- The Washington Times - Friday, December 1, 2006

RICHMOND — The chief judge of the 4th U.S. Circuit Court of Appeals has announced he will step down July 1.

Judge William W. Wilkins will move to “senior status,” a form of semi-retirement that will leave his seat vacant but allow him to continue hearing cases.

“I’ve just reached the point that it’s time to move on,” he said yesterday.

Judge Karen J. Williams is in line to become the next chief judge of the Richmond-based 4th Circuit, which hears federal appeals from Virginia, West Virginia, Maryland and the Carolinas and is one of the most conservative federal appeals courts in the country.

Judge Wilkins, 64, said he sent a letter Thursday to President Bush.

Senior status will allow Judge Wilkins to spend more time on judicial duties and less time on administrative tasks, he said.

President Reagan appointed Judge Wilkins to the U.S. District Court in South Carolina in 1981, making him the first federal judge in the country appointed by the newly elected president. He was appointed to the 4th Circuit in 1986 and became chief judge in 2003.

Judge Wilkins, a native of Greenville, S.C., received his law degree from the University of South Carolina. He served as the first chairman of the U.S. Sentencing Commission and chairman of the Criminal Law Committee of the Judicial Conference of the United States.

There are already three vacancies in the 4th Circuit, one of which was created in May when Judge J. Michael Luttig resigned to accept a job with aircraft manufacturer Boeing Co. He had been mentioned as a possible Supreme Court nominee. The other seats have been vacant for years. Judge James Dickson Phillips Jr. took senior status in 1994 and Francis D. Murnaghan Jr. died in 2000.

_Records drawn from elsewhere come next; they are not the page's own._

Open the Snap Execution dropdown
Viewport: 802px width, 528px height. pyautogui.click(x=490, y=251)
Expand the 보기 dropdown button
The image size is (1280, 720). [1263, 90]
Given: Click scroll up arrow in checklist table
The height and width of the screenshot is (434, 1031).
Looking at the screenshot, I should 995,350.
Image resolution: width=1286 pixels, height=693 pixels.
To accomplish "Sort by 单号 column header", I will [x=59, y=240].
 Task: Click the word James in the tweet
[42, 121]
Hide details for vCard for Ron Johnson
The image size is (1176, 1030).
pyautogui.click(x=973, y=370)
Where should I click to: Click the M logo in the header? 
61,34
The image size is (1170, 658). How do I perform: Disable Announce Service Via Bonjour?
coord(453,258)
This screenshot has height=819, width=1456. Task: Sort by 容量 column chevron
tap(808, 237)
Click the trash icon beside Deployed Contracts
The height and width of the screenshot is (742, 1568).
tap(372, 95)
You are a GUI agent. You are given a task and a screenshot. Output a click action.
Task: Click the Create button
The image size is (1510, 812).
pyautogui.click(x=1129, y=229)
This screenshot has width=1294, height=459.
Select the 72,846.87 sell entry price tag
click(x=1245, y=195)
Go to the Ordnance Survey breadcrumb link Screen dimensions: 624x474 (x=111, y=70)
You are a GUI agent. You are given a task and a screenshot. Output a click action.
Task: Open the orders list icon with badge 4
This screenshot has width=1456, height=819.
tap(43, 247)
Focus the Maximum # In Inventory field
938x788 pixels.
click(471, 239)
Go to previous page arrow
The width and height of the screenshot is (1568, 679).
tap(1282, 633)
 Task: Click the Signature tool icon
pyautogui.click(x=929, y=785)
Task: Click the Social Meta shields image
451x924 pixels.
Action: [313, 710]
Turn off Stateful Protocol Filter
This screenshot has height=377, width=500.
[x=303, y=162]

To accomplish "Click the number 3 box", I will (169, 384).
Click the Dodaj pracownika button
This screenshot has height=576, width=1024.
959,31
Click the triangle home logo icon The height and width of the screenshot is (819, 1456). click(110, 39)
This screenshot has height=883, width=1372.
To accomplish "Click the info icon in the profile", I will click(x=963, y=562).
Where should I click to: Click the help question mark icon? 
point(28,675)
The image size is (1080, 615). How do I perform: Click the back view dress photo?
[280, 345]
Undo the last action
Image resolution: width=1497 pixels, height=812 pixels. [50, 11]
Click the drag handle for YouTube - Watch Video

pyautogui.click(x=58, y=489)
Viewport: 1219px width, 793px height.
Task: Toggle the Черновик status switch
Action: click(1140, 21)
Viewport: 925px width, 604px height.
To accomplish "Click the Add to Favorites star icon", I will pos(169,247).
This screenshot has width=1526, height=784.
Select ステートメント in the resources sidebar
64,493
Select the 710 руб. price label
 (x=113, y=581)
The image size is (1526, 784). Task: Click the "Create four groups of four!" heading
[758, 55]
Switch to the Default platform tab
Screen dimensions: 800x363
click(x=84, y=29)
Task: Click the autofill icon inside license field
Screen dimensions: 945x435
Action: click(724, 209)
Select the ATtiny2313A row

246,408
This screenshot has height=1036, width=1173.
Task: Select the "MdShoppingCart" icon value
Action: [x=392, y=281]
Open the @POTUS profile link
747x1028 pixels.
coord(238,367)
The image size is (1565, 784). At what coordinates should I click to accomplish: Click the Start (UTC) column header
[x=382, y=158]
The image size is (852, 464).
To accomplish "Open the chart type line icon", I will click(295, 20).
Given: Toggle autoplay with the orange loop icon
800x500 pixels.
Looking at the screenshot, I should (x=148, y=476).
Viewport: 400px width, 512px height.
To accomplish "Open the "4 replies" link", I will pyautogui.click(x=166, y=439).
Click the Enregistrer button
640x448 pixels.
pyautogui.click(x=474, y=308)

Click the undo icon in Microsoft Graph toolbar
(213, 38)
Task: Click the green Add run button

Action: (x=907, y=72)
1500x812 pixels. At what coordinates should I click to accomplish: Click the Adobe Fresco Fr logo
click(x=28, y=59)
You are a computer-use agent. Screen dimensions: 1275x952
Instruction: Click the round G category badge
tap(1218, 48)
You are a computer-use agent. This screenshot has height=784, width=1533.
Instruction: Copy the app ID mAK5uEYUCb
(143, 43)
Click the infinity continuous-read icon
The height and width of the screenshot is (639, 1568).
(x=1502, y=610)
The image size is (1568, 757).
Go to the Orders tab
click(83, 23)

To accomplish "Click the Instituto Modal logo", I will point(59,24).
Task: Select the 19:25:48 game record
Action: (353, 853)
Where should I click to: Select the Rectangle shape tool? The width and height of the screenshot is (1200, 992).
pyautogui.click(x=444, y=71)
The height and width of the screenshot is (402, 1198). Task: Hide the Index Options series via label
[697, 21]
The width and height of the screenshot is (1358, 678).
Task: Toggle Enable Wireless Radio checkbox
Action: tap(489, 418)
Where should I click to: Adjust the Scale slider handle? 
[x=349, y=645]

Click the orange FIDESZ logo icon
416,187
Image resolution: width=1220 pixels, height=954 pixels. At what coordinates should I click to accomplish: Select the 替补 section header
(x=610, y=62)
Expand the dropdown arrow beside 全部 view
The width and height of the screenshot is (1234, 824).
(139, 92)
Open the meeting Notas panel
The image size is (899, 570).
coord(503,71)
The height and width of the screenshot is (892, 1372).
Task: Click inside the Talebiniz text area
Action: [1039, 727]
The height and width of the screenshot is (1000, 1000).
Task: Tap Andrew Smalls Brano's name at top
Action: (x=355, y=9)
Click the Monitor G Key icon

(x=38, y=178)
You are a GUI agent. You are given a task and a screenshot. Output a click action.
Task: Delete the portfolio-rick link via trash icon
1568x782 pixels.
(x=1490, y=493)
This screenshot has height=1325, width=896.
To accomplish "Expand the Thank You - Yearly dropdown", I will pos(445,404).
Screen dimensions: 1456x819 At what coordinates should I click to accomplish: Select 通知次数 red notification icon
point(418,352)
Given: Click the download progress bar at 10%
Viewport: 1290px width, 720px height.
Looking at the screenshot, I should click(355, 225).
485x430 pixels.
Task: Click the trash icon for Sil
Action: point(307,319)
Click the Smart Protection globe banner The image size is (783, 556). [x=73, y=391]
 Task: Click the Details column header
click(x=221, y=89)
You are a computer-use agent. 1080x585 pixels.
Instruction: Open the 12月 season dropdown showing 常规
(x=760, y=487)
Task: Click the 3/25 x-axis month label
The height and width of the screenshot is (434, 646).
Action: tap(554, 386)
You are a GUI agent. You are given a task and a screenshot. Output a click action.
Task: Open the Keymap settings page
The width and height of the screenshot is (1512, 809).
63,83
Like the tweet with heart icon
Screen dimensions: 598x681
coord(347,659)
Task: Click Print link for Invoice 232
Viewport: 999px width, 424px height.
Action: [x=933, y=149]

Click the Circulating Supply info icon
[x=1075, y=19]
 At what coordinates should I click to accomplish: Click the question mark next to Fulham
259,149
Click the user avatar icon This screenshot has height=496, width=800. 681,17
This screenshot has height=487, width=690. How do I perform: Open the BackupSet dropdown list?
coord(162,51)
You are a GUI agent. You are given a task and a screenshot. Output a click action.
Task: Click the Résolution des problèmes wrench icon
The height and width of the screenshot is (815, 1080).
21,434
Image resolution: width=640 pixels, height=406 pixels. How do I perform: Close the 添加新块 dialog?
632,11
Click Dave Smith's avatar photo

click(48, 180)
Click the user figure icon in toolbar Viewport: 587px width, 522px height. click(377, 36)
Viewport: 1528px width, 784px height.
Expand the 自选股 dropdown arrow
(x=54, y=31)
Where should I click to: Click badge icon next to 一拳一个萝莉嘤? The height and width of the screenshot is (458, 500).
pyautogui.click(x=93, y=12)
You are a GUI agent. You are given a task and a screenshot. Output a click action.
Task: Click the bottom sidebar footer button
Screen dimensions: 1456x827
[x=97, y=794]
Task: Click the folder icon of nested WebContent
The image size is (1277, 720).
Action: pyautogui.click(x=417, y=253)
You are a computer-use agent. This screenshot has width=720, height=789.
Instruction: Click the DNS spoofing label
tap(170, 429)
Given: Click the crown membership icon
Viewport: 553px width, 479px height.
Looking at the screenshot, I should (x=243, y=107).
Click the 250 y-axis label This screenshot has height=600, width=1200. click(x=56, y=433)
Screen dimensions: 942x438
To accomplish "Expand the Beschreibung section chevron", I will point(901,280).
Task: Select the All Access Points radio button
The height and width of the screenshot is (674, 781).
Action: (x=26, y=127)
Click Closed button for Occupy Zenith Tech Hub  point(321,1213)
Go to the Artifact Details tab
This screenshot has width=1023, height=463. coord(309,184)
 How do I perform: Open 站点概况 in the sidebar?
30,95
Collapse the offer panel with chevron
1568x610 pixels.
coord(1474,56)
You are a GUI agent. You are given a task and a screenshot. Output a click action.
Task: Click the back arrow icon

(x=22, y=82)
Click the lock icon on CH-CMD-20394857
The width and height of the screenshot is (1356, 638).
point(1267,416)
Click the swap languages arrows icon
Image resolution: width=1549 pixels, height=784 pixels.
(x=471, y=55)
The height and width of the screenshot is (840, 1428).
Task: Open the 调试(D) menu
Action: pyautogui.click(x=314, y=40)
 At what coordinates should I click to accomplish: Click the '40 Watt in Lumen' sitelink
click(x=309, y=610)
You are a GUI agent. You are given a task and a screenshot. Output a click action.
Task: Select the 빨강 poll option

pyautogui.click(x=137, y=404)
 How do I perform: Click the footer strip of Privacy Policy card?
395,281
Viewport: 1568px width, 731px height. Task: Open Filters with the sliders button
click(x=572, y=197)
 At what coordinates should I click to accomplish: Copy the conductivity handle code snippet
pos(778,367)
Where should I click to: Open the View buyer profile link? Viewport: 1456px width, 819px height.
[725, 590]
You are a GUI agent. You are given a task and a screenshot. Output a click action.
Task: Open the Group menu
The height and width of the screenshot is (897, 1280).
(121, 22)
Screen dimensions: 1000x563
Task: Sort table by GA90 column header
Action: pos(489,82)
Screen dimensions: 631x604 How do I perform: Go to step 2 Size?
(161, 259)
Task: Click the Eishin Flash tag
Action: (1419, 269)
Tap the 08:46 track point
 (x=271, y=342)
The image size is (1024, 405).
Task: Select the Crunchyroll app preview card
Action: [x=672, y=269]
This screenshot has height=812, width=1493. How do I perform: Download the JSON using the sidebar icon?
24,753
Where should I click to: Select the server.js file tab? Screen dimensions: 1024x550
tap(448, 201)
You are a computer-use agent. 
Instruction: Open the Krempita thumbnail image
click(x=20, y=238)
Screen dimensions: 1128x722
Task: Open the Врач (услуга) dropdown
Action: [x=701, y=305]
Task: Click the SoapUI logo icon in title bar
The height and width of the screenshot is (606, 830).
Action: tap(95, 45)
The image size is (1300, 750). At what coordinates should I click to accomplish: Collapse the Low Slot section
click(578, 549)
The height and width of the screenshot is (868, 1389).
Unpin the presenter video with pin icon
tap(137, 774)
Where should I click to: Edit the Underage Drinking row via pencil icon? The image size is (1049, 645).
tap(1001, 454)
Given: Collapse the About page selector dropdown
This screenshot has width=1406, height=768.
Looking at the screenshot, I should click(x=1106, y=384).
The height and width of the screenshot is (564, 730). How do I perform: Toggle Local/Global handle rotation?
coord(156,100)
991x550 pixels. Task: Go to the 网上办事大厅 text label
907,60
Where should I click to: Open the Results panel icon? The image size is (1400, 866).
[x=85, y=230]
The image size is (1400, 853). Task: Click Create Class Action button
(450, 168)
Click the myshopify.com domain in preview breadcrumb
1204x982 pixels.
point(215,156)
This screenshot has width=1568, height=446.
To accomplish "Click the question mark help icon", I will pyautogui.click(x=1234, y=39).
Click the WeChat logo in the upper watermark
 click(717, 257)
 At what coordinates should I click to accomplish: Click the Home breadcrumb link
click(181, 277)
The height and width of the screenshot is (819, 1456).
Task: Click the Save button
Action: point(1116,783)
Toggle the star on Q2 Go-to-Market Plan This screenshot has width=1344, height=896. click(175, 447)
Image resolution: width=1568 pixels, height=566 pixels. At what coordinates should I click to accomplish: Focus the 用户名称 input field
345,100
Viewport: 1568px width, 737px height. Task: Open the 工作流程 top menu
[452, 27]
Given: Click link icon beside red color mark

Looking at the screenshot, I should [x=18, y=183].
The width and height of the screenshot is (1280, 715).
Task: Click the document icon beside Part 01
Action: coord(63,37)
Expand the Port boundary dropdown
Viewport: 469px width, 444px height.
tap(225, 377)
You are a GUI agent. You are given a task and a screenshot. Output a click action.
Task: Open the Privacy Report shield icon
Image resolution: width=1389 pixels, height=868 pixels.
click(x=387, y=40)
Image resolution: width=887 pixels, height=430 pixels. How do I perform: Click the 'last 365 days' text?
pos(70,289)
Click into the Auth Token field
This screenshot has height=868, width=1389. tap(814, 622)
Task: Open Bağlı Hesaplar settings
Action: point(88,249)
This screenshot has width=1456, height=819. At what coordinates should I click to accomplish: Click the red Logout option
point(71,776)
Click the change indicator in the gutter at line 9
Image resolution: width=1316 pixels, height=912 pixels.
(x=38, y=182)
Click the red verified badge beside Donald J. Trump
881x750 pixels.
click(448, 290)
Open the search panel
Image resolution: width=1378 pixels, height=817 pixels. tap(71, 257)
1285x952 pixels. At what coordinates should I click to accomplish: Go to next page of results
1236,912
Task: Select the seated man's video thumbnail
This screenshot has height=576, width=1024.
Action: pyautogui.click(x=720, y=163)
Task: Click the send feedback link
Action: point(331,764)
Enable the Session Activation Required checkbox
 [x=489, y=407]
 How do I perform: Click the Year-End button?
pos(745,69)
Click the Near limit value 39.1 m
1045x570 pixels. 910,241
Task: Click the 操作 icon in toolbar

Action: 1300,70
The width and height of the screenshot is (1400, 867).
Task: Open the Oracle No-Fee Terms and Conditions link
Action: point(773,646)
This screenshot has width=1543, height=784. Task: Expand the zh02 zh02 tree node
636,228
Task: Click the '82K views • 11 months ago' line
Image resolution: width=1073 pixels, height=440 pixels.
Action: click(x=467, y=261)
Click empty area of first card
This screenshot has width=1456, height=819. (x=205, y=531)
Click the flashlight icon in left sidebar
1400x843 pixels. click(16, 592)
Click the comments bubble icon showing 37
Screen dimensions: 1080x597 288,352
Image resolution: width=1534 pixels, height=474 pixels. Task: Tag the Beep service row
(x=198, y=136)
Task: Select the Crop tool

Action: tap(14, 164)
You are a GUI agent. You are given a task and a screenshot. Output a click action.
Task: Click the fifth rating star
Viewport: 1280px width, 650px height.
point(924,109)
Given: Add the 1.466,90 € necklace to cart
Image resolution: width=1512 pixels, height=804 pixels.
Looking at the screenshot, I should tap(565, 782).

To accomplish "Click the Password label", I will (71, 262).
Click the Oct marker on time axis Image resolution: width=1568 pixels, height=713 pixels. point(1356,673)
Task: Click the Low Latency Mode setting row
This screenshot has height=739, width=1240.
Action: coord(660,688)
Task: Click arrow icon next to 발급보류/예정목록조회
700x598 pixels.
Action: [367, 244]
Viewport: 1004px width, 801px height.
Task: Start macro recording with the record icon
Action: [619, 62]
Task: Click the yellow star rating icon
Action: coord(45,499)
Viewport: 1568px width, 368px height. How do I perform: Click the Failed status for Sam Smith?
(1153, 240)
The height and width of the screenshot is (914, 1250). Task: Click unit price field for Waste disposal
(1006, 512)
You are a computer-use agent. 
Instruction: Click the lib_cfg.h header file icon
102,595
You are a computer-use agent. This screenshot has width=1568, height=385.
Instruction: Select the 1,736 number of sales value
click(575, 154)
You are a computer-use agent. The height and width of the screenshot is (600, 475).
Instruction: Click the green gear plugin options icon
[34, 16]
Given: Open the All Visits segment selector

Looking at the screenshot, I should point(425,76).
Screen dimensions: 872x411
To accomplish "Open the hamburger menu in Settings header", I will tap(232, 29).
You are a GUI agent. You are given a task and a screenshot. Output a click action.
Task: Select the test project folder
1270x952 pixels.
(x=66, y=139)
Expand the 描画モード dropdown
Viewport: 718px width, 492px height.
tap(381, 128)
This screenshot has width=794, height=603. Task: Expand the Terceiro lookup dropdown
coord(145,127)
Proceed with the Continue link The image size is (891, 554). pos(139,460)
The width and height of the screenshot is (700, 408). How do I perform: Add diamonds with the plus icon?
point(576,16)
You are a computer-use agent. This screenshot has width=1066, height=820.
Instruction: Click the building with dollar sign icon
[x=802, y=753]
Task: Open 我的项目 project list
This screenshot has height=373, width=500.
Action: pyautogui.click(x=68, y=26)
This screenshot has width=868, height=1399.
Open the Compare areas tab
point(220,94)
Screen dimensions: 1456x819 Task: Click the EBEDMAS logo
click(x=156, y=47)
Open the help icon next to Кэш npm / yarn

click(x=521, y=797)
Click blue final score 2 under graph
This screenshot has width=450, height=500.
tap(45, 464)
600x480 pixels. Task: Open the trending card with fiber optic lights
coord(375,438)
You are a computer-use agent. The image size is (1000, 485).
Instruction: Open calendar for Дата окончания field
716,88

Judge H. Emory Widener has said he also plans to take senior status at an undetermined point, which would create a fifth vacancy in the 15-member court.

Mr. Bush has nominated Terrence Boyle of North Carolina for Judge Phillips’ seat and William James Haynes II of Virginia for Judge Widener’s prospective vacancy. The nominees have generated intense opposition from Democrats in the Senate, which must confirm judicial nominations.